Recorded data
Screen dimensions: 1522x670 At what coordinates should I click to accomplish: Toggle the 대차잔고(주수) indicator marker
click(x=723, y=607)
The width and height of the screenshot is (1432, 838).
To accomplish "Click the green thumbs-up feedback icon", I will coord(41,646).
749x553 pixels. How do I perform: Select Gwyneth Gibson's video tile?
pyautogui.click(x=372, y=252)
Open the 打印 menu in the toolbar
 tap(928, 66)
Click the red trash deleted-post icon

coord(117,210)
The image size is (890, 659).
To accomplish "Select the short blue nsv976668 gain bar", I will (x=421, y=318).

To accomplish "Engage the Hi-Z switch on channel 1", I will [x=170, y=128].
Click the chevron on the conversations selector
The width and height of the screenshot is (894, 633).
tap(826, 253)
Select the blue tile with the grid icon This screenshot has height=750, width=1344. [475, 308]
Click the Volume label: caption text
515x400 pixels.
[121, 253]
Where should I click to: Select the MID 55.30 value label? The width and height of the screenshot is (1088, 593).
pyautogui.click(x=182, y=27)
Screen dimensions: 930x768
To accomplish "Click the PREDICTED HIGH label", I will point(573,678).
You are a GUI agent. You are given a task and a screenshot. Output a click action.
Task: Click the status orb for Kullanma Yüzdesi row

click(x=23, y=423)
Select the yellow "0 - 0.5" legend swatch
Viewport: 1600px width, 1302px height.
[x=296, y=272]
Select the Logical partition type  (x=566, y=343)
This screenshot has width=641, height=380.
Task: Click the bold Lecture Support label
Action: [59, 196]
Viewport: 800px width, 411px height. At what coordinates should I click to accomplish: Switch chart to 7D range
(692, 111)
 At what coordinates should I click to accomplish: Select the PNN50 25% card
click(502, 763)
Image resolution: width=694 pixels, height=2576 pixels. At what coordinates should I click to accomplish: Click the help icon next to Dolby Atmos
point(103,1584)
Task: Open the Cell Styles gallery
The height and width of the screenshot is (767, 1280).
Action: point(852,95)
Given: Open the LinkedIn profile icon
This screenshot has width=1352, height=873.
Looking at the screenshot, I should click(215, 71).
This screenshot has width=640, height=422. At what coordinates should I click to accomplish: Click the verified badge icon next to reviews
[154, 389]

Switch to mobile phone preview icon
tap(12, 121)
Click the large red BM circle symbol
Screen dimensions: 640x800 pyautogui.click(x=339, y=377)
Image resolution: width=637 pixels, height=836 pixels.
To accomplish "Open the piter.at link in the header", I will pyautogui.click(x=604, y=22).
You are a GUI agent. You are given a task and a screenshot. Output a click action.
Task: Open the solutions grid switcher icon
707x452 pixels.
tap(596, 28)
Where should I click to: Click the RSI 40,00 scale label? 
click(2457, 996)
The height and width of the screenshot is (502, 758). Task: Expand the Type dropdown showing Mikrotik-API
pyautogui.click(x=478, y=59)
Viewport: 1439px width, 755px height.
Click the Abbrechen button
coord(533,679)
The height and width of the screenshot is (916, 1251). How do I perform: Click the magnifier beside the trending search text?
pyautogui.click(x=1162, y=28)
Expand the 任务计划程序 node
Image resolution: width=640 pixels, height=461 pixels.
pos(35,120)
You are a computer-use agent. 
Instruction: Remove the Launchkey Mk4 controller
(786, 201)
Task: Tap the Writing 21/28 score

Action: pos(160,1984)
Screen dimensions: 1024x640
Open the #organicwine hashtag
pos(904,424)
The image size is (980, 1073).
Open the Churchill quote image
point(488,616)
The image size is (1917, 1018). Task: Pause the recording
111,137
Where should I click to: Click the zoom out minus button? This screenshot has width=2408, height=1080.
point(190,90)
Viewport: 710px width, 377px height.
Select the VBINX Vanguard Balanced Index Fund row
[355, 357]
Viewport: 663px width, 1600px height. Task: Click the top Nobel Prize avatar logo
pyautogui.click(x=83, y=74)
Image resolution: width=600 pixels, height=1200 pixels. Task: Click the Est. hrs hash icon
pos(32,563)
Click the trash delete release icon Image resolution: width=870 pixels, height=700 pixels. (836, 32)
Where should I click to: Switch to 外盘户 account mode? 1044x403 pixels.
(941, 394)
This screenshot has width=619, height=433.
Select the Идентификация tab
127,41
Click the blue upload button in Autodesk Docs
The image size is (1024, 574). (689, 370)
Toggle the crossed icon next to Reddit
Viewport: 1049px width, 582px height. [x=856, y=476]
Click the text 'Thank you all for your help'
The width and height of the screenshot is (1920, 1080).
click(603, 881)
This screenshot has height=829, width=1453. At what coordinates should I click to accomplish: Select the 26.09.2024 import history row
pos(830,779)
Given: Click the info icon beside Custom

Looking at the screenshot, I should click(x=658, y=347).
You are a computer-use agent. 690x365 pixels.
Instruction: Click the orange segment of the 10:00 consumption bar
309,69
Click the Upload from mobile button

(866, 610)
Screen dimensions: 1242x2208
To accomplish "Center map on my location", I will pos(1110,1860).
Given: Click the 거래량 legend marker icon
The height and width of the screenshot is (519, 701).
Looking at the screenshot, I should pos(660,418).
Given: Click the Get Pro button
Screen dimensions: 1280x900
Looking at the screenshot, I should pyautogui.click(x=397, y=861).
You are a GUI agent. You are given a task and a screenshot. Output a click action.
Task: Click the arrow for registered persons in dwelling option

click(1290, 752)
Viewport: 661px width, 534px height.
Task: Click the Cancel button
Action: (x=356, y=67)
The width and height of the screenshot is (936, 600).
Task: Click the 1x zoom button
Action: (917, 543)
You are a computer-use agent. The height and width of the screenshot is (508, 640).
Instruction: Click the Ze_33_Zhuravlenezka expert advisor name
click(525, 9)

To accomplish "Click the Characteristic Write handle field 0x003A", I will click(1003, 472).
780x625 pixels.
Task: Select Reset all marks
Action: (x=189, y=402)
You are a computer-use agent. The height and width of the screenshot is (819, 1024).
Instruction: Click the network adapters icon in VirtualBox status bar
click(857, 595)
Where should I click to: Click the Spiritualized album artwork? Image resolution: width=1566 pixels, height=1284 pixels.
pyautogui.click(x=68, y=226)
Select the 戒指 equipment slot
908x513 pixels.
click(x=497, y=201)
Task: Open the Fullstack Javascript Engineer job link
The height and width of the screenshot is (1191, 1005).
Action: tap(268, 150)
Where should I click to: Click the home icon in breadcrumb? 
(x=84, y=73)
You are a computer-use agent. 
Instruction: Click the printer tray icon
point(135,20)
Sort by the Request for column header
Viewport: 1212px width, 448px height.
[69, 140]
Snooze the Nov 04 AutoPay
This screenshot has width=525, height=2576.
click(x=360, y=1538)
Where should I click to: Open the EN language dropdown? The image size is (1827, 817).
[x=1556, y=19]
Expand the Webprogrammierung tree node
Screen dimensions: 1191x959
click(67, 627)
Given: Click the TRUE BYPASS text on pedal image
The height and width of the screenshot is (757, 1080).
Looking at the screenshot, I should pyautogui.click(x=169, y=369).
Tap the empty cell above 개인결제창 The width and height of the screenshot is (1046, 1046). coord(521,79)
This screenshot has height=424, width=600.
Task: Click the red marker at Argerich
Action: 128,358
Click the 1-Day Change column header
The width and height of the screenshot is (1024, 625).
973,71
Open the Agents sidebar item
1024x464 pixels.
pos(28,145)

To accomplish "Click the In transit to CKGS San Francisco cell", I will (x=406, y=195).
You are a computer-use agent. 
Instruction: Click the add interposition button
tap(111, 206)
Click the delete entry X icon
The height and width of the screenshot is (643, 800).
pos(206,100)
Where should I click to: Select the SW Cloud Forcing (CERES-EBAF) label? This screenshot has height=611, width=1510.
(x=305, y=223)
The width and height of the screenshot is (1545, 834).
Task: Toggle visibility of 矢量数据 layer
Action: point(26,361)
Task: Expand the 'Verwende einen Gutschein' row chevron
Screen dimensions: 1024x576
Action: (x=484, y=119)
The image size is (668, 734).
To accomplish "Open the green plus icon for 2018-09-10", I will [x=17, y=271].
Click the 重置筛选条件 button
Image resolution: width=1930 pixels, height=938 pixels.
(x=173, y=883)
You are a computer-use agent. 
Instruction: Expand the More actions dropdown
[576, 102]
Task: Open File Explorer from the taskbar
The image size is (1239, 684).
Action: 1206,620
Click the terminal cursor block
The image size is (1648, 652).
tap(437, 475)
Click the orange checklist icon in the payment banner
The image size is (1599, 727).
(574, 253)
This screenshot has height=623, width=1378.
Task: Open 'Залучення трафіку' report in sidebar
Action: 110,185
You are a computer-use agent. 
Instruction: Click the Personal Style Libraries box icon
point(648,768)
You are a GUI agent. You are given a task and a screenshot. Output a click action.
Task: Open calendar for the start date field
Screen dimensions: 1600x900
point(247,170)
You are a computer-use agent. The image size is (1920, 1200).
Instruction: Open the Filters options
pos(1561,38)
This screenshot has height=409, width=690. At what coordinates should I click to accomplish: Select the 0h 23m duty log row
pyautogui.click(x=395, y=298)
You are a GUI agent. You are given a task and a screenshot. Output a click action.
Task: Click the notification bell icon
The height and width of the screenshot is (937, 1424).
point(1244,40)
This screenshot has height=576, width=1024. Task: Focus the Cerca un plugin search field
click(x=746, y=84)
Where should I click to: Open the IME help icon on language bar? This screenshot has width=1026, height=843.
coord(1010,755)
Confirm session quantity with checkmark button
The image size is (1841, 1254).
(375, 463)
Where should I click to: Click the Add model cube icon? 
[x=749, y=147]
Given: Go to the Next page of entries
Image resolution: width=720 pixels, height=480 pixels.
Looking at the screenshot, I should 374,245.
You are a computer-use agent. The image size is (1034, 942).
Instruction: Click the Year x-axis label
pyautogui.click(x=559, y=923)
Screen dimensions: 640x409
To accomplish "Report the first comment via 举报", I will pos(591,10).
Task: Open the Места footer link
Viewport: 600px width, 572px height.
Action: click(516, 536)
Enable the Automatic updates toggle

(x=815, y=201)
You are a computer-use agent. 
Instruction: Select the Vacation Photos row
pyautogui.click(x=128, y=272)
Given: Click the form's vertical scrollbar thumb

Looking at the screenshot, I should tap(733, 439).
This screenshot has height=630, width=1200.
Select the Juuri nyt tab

[WHAT IS BEING ASKED]: Return only the part of the records above that opens with the line containing "Task: Expand the 'Verwende" and closes with the line containing "Click the 重置筛选条件 button", ends included.

[REPLY TO THE EXERCISE]:
Task: Expand the 'Verwende einen Gutschein' row chevron
Screen dimensions: 1024x576
Action: (x=484, y=119)
The image size is (668, 734).
To accomplish "Open the green plus icon for 2018-09-10", I will [x=17, y=271].
Click the 重置筛选条件 button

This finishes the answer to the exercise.